Negotiators approach each negotiation guided by their perceptions of past situations and current attitudes and behaviors. Perception is the process by which individuals connect to their environment. Perception is a “sense-making” process; people interpret their environment so that they can respond appropriately. In any given negotiation, the perceiver’s own needs, desires, motivations, and personal experiences may create a predisposition about the other party. Such predispositions are most problematic when they lead to biases and errors in perception and subsequent communication.
Stereotyping and halo effects are examples of perceptual distortion by generalization: small amounts of perceptual information are used to draw large conclusions about individuals. Selective perception and projection are, in contrast, examples of perceptual distortion by the anticipation of encountering certain attributes and qualities in another person. Stereotyping is a very common distortion of the perceptual process. Stereotyping occurs when one individual assigns attributes to another solely on the basis of the other’s membership in a particular social and demographic group. Halo effects in perception are similar to stereotypes. Halo effects occur when people generalize about a variety of attributes based on the knowledge of one attribute of an individual and are as common as stereotypes in negotiation. Selective perception occurs when the perceiver singles out certain information that supports or reinforces a prior belief, and filters out information that does not confirm that belief. Projection occurs when people ascribe to others the characteristics or feelings that they possess themselves. People have a need to see themselves as consistent and good.
Another key issue in perception and negotiation is framing. A frame is the subjective mechanism through which people evaluate and make sense out of situations, leading them to pursue or avoid subsequent actions.
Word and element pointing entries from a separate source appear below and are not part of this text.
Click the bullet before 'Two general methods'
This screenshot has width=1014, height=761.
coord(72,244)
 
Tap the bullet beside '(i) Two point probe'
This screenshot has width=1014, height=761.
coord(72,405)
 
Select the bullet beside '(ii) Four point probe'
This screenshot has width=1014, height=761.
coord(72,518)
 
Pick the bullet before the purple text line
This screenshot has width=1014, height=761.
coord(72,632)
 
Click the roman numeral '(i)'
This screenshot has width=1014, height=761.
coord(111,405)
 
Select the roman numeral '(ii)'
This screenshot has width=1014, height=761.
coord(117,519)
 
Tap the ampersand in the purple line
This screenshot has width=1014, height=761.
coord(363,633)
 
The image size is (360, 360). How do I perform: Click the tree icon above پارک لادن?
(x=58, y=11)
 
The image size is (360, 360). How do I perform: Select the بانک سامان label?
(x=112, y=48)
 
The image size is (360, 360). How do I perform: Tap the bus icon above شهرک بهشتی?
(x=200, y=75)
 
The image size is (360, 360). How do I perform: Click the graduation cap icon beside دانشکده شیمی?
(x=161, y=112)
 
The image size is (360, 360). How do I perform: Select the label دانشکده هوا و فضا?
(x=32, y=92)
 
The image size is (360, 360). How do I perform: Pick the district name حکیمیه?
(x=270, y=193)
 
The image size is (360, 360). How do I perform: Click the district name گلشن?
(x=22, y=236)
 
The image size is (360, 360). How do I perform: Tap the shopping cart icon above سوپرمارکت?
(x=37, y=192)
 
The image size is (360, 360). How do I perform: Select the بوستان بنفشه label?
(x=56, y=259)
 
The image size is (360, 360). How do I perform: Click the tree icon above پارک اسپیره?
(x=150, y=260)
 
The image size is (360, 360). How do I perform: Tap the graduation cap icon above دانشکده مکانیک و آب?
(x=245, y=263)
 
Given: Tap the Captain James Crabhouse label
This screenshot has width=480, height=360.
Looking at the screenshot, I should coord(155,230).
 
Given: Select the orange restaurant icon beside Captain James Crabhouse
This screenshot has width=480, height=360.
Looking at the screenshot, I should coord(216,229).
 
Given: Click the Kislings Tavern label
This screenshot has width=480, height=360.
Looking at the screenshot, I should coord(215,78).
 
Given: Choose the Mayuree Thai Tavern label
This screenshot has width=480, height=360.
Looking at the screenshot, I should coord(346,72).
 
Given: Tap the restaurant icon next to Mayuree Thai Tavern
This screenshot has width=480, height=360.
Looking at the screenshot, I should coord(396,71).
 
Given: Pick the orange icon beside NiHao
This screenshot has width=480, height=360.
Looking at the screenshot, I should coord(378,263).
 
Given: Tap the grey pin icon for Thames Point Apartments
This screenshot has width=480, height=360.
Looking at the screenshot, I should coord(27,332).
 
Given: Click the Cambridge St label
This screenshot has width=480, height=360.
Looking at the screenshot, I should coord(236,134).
Rather than being perfect processors of information, it is quite clear that negotiators have a tendency to make systematic errors when they process information. These errors, collectively labeled cognitive biases, tend to impede negotiator performance; they include the irrational escalation of commitment, the mythical belief that the issues under negotiation are all fixed-pie, the process of anchoring and adjustment in decision making, issue and problem framing, the availability of information, the winner’s curse, negotiators overconfidence, the law of small numbers, self-serving biases, the endowment effect, the tendency to ignore others’ cognitions, and the process of relative devaluation.
Misperceptions and cognitive biases arise automatically and out of conscious awareness as negotiators gather and process information. Negotiators may apply several different frames to the same negotiation. When different negotiators apply different, or mismatched, frames, they will find the bargaining process ambiguous and frustrating. In such situations, it may become necessary to reframe the negotiation systematically, to assist the other party in reframing the negotiation, or to establish a common frame or set of frames within which the negotiation may be conducted more productively. Negotiators can also reframe by trying to perceive or understand the situation in a different way or from a different perspective.
Given the many ways that communication can be disrupted and distorted, we can only marvel at the extent to which negotiators can actually understand each other. Failures and distortions in perception, cognition, and communication are the most dominant contributors to breakdowns and failures in negotiation.
As negotiations come to a close, negotiators must attend to two key aspects of communication and negotiation simultaneously: the avoidance of fatal mistakes and the achievement of satisfactory closure in a constructive manner.